- _SOURCE DATA_:
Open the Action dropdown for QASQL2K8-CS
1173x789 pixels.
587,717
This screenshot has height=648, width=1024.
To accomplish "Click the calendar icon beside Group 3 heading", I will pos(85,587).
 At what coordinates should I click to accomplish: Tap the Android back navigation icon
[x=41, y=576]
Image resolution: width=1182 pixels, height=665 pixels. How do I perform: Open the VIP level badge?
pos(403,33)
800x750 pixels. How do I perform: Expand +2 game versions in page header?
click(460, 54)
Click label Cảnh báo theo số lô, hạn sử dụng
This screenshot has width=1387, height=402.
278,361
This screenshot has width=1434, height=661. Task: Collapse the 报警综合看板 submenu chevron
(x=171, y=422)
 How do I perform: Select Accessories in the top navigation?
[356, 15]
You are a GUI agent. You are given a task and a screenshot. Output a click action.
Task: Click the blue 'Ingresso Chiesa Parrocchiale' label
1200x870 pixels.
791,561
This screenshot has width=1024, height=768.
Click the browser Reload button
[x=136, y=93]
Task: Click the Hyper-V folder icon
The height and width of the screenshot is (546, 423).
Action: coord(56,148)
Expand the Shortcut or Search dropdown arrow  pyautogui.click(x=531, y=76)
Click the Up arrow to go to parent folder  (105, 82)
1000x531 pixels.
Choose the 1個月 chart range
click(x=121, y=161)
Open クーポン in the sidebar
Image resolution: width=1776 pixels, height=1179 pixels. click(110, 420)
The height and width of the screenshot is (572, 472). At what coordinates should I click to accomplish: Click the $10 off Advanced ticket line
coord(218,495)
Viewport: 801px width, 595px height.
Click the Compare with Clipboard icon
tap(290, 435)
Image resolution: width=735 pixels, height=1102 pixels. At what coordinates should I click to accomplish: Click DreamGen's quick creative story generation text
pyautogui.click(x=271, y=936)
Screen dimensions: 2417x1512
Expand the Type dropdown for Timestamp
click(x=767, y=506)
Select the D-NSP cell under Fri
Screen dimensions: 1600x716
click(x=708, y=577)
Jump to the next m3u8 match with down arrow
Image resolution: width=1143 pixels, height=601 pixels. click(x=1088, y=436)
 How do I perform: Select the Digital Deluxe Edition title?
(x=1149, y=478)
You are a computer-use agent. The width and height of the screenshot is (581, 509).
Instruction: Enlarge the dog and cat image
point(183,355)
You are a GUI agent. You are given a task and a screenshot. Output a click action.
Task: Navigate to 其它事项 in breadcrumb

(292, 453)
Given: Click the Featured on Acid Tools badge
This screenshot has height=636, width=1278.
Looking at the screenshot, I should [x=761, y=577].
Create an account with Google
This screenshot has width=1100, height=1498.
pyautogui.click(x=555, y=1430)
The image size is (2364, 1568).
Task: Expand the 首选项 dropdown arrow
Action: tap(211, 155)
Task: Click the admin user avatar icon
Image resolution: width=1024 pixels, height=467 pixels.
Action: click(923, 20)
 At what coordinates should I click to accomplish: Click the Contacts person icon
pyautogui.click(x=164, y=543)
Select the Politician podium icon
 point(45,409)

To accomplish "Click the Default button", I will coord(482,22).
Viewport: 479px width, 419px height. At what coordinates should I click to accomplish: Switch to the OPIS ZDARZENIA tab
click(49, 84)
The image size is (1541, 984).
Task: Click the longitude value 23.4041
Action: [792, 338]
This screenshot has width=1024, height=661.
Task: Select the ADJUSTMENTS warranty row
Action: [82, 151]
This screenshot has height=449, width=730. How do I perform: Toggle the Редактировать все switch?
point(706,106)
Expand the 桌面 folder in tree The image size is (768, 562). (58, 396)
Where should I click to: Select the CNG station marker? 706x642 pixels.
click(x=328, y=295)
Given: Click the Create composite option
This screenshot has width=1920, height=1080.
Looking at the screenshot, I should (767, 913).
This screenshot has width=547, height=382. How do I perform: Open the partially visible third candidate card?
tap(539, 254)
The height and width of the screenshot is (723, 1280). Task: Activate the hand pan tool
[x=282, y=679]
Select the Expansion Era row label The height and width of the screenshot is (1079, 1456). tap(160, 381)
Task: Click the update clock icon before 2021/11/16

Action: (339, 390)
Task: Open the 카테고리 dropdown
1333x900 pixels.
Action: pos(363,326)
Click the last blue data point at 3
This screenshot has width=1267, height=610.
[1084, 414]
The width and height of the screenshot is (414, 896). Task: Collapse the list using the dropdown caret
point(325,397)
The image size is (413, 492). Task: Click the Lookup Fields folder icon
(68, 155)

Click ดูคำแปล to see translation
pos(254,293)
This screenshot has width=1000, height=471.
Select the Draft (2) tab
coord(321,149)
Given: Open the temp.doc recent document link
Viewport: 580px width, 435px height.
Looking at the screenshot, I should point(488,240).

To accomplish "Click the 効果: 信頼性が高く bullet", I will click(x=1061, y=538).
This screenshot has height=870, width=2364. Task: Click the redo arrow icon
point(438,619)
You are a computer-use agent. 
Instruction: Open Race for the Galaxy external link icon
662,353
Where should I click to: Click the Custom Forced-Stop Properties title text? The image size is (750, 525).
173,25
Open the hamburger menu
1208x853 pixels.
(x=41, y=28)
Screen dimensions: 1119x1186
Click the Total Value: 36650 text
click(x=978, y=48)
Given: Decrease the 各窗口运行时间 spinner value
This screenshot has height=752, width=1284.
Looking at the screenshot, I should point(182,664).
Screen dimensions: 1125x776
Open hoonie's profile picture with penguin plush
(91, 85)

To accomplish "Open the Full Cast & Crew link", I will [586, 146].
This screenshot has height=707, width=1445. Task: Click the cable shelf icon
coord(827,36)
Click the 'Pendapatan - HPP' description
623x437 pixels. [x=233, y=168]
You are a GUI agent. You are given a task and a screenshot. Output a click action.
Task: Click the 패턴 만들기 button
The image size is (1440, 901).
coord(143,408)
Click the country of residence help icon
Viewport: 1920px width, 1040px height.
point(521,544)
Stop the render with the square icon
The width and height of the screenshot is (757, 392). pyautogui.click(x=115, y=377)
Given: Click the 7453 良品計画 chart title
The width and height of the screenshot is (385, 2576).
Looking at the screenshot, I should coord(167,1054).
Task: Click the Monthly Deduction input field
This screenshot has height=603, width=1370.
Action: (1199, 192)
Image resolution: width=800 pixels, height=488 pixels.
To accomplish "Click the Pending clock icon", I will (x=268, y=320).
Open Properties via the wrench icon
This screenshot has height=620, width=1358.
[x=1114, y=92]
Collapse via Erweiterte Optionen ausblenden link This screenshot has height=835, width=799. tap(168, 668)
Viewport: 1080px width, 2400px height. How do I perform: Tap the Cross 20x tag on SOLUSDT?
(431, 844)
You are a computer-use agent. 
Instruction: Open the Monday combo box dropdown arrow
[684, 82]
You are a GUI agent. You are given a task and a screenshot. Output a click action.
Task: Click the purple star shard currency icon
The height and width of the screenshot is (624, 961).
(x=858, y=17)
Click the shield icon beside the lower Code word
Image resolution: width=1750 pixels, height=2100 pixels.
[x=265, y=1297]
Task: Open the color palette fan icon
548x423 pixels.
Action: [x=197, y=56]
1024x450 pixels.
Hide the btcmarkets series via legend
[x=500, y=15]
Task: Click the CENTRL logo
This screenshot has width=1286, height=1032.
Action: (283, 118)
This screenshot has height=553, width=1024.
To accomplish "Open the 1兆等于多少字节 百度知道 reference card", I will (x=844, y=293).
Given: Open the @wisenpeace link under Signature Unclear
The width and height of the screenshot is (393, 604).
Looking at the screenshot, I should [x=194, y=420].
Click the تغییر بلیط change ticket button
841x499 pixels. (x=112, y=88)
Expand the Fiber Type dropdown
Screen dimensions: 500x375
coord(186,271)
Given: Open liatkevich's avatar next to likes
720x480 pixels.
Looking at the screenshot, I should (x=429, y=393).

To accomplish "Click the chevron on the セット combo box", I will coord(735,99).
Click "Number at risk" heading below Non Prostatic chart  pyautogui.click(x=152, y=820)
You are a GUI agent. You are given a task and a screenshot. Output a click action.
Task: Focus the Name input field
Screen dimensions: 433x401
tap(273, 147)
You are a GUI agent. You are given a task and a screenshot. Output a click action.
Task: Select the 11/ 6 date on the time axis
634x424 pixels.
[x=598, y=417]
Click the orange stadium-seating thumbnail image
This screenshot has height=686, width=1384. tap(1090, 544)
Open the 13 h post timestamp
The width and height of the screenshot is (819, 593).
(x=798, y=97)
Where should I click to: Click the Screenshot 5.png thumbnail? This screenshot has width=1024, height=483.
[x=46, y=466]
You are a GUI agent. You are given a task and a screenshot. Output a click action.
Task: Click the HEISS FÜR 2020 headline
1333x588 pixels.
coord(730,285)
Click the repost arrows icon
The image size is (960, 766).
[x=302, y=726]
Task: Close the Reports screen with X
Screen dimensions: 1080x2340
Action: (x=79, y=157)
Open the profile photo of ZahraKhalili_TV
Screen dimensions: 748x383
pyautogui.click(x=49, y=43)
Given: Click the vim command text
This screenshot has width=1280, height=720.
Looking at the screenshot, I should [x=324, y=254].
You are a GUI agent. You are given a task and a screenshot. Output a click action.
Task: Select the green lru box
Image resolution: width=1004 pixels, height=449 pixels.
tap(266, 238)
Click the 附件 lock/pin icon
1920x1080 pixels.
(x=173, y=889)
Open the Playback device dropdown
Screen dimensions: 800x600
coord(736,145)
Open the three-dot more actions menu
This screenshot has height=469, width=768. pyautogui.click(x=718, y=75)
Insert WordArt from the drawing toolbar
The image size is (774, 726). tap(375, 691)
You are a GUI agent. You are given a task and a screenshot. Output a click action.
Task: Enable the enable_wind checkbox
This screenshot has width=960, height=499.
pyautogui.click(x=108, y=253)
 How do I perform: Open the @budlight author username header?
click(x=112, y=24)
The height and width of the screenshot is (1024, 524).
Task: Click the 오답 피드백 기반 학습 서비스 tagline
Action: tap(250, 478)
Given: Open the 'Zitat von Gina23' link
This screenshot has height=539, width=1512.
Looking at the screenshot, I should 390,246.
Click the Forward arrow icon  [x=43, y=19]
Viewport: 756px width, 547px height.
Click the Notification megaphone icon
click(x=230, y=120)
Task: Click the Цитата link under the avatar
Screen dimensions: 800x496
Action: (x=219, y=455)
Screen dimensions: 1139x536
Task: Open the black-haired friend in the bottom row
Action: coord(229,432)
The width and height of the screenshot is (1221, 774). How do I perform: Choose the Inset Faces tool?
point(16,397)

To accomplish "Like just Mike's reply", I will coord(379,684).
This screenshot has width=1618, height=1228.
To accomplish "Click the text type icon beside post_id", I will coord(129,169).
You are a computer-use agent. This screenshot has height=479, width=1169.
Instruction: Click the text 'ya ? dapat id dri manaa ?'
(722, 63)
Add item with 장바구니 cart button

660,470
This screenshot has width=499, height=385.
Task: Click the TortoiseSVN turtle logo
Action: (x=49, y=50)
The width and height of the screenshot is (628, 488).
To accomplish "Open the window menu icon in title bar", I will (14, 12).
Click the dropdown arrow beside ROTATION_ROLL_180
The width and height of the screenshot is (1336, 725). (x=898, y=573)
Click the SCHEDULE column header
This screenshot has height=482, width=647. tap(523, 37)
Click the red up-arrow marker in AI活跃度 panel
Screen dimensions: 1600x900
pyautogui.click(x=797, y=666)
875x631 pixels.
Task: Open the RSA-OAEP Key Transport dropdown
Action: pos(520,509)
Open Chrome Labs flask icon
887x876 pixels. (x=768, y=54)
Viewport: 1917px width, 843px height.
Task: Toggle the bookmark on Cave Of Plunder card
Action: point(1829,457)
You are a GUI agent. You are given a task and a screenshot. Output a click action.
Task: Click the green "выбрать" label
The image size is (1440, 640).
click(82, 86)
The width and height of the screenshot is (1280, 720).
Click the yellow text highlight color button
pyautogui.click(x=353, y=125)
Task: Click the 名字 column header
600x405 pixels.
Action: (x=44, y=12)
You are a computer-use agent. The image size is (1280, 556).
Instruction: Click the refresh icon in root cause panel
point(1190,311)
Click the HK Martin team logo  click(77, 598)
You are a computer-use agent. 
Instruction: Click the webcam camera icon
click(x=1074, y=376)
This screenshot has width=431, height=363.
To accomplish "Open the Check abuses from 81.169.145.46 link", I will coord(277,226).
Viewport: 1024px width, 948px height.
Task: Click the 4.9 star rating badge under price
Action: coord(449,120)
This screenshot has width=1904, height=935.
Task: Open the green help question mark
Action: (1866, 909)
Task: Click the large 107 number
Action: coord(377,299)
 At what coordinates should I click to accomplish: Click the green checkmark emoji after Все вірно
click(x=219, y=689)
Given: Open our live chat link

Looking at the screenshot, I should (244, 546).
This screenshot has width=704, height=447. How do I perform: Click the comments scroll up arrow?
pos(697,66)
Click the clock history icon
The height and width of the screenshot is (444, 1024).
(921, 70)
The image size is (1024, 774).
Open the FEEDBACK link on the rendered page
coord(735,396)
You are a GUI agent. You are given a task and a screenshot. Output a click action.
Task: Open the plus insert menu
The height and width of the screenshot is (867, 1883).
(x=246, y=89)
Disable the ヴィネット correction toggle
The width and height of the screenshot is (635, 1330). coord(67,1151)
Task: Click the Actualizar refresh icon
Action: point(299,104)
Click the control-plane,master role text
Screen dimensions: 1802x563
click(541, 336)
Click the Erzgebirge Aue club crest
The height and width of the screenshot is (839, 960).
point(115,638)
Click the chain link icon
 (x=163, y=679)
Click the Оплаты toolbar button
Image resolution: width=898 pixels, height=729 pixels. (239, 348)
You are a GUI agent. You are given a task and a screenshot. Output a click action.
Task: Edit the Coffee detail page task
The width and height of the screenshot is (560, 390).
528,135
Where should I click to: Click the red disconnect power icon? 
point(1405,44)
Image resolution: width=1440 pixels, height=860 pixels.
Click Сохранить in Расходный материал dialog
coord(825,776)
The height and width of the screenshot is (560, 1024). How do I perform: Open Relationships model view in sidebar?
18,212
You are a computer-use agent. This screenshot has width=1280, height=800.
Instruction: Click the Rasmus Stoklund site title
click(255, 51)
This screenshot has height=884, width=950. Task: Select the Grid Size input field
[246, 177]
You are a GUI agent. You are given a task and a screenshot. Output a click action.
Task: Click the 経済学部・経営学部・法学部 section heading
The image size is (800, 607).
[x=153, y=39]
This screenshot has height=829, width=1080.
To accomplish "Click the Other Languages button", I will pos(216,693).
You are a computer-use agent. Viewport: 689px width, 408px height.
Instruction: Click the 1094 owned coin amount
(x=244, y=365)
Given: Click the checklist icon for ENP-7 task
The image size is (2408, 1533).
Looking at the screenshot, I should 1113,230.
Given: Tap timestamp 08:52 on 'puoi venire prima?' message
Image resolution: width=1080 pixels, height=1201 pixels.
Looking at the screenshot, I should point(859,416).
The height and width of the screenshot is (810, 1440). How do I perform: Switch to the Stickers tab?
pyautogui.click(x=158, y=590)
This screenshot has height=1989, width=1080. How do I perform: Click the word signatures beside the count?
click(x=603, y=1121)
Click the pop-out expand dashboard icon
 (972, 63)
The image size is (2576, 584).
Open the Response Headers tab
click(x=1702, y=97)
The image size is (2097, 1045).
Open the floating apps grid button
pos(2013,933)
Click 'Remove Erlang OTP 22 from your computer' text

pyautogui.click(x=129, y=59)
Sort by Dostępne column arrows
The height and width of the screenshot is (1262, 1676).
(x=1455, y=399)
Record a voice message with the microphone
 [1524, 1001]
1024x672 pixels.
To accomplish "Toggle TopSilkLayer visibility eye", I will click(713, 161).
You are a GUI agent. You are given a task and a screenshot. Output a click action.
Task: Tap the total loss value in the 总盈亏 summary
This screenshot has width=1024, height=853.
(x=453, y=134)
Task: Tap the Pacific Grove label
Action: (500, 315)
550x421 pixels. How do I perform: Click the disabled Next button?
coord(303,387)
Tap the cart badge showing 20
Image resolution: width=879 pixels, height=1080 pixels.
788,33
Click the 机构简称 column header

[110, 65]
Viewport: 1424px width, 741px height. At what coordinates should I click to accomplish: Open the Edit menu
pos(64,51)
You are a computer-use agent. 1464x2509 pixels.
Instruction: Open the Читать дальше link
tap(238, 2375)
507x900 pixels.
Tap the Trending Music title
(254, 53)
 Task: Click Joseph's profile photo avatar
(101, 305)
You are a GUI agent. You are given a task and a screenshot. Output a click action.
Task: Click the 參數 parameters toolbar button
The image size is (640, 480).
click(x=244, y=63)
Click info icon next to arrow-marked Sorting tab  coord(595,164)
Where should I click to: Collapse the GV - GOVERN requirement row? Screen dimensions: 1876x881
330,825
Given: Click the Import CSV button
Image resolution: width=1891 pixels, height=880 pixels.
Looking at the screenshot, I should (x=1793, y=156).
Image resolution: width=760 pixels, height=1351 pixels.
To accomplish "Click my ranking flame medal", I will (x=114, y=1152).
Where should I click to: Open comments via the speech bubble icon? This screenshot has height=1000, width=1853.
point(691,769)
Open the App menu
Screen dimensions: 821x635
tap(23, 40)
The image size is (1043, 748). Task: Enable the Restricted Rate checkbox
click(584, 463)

- _WORK REQUIRED_: The answer must hold only the lines from the first line of the data through the line bearing "Select the D-NSP cell under Fri", returned exactly.

- _WRITTEN RESPONSE_:
Open the Action dropdown for QASQL2K8-CS
1173x789 pixels.
587,717
This screenshot has height=648, width=1024.
To accomplish "Click the calendar icon beside Group 3 heading", I will pos(85,587).
 At what coordinates should I click to accomplish: Tap the Android back navigation icon
[x=41, y=576]
Image resolution: width=1182 pixels, height=665 pixels. How do I perform: Open the VIP level badge?
pos(403,33)
800x750 pixels. How do I perform: Expand +2 game versions in page header?
click(460, 54)
Click label Cảnh báo theo số lô, hạn sử dụng
This screenshot has width=1387, height=402.
278,361
This screenshot has width=1434, height=661. Task: Collapse the 报警综合看板 submenu chevron
(x=171, y=422)
 How do I perform: Select Accessories in the top navigation?
[356, 15]
You are a GUI agent. You are given a task and a screenshot. Output a click action.
Task: Click the blue 'Ingresso Chiesa Parrocchiale' label
1200x870 pixels.
791,561
This screenshot has width=1024, height=768.
Click the browser Reload button
[x=136, y=93]
Task: Click the Hyper-V folder icon
The height and width of the screenshot is (546, 423).
Action: coord(56,148)
Expand the Shortcut or Search dropdown arrow  pyautogui.click(x=531, y=76)
Click the Up arrow to go to parent folder  (105, 82)
1000x531 pixels.
Choose the 1個月 chart range
click(x=121, y=161)
Open クーポン in the sidebar
Image resolution: width=1776 pixels, height=1179 pixels. click(110, 420)
The height and width of the screenshot is (572, 472). At what coordinates should I click to accomplish: Click the $10 off Advanced ticket line
coord(218,495)
Viewport: 801px width, 595px height.
Click the Compare with Clipboard icon
tap(290, 435)
Image resolution: width=735 pixels, height=1102 pixels. At what coordinates should I click to accomplish: Click DreamGen's quick creative story generation text
pyautogui.click(x=271, y=936)
Screen dimensions: 2417x1512
Expand the Type dropdown for Timestamp
click(x=767, y=506)
Select the D-NSP cell under Fri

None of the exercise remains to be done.